Result Object Structure + Examples
The AIServerModel and CloudServerModel classes return a result object that contains the inference results from the predict
and predict_batch
functions.
Example:
For example, the result can be structured like this:
{
"result": [
[
{ "category_id": 1, "label": "foo", "score": 0.2 },
{ "category_id": 0, "label": "bar", "score": 0.1 }
],
"frame123"
],
"imageFrame": imageBitmap
}
Accessing the Result Data
- Inference Results: Access the main results using
someResult.result[0]
. - Frame Info / Number: Get the frame information or frame number using
someResult.result[1]
. - Original Input Image: Access the original input image with
someResult.imageFrame
.
Inference Result Types
The inference results can be one of the following types:
- Detection: Contains
bbox
,category_id
,label
,score
, optionallandmarks
andmask
for instance segmentation and pose estimation. - Classification: Contains
label
andscore
for single-label classification. - Multi-Label Classification: Contains
classifier
name and aresults
array with multiple{ label, score }
entries. - Segmentation Mask: Contains
shape
anddata
, wheredata
is a flat array (orUint8Array
) representing class IDs per pixel. - Pose Detection: Contains
landmarks
array with each landmark havingcategory_id
,landmark
coordinates, optionalscore
,label
, and connectivity information.
Example Results
1. Detection Result
Detection results include bounding boxes (bbox
) along with category IDs, labels, and confidence scores.

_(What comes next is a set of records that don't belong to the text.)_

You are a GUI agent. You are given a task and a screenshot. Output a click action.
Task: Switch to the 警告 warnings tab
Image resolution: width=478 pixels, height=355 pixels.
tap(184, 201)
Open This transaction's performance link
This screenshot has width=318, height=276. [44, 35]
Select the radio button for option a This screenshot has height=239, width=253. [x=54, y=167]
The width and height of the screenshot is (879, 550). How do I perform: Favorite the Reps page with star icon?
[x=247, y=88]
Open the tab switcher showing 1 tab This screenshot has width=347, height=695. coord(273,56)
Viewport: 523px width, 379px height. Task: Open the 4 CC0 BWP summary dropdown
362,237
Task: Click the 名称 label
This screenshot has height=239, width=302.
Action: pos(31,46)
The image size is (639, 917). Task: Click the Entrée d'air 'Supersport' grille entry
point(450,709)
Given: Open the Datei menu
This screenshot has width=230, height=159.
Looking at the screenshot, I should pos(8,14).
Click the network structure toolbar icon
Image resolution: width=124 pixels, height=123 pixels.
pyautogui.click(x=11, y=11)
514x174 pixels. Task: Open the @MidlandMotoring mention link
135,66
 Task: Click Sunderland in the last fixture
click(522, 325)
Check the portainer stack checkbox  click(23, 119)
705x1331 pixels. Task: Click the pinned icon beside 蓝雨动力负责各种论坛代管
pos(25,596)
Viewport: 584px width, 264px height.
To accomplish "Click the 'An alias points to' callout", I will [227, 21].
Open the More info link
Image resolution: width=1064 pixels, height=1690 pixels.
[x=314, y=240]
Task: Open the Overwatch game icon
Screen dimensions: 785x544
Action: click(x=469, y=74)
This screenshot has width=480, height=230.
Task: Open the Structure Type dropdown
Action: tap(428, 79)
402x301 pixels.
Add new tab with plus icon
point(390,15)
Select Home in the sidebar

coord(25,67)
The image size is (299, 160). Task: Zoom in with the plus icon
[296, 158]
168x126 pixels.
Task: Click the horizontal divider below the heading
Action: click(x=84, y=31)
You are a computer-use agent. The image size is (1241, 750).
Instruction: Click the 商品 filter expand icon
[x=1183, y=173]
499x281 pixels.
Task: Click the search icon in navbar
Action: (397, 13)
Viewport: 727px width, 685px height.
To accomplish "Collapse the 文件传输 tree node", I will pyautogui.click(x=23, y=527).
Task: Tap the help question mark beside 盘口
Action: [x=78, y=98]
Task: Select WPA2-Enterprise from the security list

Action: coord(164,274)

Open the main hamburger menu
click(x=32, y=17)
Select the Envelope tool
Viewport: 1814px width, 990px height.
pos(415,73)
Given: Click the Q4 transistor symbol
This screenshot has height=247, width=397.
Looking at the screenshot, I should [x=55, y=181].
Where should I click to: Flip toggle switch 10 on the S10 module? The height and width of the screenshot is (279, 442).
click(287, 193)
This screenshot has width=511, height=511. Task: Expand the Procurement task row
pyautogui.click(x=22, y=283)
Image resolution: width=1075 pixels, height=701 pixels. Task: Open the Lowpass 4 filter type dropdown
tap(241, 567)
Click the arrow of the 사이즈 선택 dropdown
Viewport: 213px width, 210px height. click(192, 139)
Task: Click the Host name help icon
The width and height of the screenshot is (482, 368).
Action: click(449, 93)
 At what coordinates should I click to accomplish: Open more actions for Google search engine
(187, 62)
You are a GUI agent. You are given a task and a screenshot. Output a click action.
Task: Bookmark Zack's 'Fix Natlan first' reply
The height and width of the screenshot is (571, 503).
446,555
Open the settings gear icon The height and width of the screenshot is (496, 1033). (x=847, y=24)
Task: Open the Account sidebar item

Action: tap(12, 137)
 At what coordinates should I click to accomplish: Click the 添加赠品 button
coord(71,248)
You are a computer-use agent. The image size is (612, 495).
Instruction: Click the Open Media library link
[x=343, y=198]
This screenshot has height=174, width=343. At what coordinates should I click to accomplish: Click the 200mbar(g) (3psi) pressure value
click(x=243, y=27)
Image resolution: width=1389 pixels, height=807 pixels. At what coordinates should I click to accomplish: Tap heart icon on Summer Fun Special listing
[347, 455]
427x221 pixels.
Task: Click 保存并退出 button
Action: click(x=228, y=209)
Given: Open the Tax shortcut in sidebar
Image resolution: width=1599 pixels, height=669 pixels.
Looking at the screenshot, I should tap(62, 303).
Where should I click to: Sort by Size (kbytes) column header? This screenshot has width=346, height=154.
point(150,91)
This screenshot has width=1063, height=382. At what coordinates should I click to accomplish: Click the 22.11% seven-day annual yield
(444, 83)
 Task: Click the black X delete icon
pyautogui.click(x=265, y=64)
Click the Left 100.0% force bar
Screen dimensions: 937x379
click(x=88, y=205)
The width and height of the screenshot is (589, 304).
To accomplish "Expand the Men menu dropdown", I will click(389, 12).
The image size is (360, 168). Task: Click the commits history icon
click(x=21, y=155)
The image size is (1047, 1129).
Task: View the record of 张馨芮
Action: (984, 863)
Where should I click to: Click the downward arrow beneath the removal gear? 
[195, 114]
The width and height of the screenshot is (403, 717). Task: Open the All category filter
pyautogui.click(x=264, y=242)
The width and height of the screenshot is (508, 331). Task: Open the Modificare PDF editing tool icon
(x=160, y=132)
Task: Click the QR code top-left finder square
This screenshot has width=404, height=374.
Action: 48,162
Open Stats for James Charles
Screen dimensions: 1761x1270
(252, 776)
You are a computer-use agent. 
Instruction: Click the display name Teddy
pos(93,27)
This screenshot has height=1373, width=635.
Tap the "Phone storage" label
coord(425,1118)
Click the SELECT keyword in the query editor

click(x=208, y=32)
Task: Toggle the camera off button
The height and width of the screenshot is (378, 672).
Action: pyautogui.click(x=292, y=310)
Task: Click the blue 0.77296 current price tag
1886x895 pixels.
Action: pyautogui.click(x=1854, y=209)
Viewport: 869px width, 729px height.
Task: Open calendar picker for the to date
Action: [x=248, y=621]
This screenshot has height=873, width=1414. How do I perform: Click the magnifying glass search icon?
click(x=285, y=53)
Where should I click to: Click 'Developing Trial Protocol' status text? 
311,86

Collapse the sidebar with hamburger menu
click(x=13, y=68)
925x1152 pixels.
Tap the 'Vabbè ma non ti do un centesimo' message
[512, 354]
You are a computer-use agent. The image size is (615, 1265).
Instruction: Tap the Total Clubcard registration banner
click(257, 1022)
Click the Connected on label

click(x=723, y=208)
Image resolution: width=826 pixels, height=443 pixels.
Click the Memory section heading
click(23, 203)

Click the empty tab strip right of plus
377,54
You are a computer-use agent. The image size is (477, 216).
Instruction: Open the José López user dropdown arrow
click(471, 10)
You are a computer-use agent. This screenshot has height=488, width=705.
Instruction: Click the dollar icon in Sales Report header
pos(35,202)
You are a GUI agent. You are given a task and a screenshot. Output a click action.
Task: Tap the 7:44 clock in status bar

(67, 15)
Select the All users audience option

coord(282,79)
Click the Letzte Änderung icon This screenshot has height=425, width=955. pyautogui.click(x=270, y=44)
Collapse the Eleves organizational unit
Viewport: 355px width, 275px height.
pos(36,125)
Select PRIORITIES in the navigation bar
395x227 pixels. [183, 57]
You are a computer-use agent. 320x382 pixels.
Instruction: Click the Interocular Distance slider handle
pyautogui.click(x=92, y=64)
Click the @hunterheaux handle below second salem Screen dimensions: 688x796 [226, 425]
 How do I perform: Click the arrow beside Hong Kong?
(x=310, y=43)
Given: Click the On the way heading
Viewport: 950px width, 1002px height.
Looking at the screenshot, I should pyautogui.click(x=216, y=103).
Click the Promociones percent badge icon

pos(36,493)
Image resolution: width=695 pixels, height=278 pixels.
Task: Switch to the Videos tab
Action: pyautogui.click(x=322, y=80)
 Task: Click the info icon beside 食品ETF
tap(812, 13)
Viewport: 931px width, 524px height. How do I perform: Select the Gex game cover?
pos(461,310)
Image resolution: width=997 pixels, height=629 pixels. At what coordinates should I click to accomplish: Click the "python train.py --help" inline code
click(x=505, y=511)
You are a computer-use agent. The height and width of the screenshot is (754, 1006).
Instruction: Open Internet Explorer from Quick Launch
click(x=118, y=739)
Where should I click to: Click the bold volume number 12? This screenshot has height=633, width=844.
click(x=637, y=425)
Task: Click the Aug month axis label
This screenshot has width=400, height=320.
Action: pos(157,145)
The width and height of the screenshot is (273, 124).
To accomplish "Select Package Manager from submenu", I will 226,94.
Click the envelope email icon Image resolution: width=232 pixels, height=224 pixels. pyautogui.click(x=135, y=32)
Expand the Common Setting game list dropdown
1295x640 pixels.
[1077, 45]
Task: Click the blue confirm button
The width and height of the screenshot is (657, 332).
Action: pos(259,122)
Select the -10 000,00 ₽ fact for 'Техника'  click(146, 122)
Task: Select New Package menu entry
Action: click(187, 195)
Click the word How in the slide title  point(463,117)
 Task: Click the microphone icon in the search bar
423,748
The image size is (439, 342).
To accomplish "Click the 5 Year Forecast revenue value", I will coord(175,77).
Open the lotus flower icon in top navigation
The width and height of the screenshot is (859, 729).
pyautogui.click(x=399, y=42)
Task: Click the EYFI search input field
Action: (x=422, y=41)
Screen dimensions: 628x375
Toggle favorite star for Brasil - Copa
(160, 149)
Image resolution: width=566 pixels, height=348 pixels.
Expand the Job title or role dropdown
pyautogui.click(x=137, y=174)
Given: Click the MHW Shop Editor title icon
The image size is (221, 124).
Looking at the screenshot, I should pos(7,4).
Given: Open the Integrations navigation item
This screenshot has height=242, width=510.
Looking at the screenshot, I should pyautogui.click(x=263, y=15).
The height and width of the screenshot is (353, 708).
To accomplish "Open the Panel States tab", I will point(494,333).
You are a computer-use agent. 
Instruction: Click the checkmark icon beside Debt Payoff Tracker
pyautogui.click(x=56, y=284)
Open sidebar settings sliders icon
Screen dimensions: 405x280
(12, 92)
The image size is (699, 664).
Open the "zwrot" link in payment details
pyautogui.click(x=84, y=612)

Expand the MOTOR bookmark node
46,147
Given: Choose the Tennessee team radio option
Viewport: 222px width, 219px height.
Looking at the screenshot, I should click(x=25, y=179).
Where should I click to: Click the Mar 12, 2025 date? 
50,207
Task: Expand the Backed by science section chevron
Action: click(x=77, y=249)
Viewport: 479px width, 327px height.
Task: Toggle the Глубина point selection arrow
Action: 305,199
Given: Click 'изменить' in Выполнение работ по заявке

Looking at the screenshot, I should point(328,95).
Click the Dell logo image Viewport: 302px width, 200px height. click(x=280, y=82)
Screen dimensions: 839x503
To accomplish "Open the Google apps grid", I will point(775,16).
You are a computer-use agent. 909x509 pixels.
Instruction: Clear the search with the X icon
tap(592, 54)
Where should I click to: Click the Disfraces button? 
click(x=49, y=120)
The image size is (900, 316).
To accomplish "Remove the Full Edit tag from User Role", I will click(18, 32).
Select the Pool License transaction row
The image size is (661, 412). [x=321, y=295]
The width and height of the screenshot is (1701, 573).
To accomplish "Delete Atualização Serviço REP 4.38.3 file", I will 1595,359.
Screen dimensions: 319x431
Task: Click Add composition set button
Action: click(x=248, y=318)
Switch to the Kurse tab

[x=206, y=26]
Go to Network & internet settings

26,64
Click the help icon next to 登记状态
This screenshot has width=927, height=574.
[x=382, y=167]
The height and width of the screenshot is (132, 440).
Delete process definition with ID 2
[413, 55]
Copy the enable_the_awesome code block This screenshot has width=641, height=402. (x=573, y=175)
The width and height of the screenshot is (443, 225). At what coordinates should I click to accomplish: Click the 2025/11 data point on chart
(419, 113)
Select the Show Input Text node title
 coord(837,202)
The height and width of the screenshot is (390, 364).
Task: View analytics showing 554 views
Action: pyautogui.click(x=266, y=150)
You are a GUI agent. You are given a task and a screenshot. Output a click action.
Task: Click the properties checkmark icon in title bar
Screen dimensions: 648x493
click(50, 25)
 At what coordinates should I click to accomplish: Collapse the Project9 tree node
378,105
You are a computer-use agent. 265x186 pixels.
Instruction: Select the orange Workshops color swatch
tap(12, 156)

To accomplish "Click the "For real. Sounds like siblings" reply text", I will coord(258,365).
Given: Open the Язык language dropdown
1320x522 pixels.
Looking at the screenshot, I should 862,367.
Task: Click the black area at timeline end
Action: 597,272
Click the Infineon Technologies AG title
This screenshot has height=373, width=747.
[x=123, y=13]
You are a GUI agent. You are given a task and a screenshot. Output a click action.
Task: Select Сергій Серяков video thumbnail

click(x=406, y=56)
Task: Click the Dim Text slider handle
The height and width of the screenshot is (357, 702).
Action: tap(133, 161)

Optionally, masks and landmarks may be included for segmentation and pose.
[
{
"category_id": 2,
"label": "person",
"score": 0.98,
"bbox": [0.1, 0.2, 0.4, 0.8]
},
{
"category_id": 3,
"label": "dog",
"score": 0.87,
"bbox": [0.5, 0.3, 0.9, 0.7],
"mask": {
"width": 128,
"height": 128,
"data": "<RLE string>"
}
}
]
2. Classification Result
Single-label classification results contain a label
, score
, and category_id
.
3. Multi-Label Classification Result
Multi-label classification results include a classifier name and an array of label-score pairs.
[
{
"classifier": "scene_tags",
"results": [
{ "label": "beach", "score": 0.85 },
{ "label": "sunset", "score": 0.65 }
]
}
]
4. Segmentation Mask Result
Semantic segmentation results provide a shape
and a data
array, which is typically returned as a Uint8Array
.
5. Pose Detection Result
Pose detection results include landmarks
for each detected person, where each landmark has coordinates, optional score and label, and connectivity information.
[
{
"category_id": 0,
"label": "person",
"score": 0.98,
"bbox": [0.1, 0.2, 0.4, 0.8],
"landmarks": [
{
"category_id": 0,
"landmark": [0.15, 0.25],
"connect": [1],
"label": "nose",
"score": 0.99
},
{
"category_id": 1,
"landmark": [0.15, 0.35],
"connect": [0],
"label": "left_eye",
"score": 0.97
}
]
}
]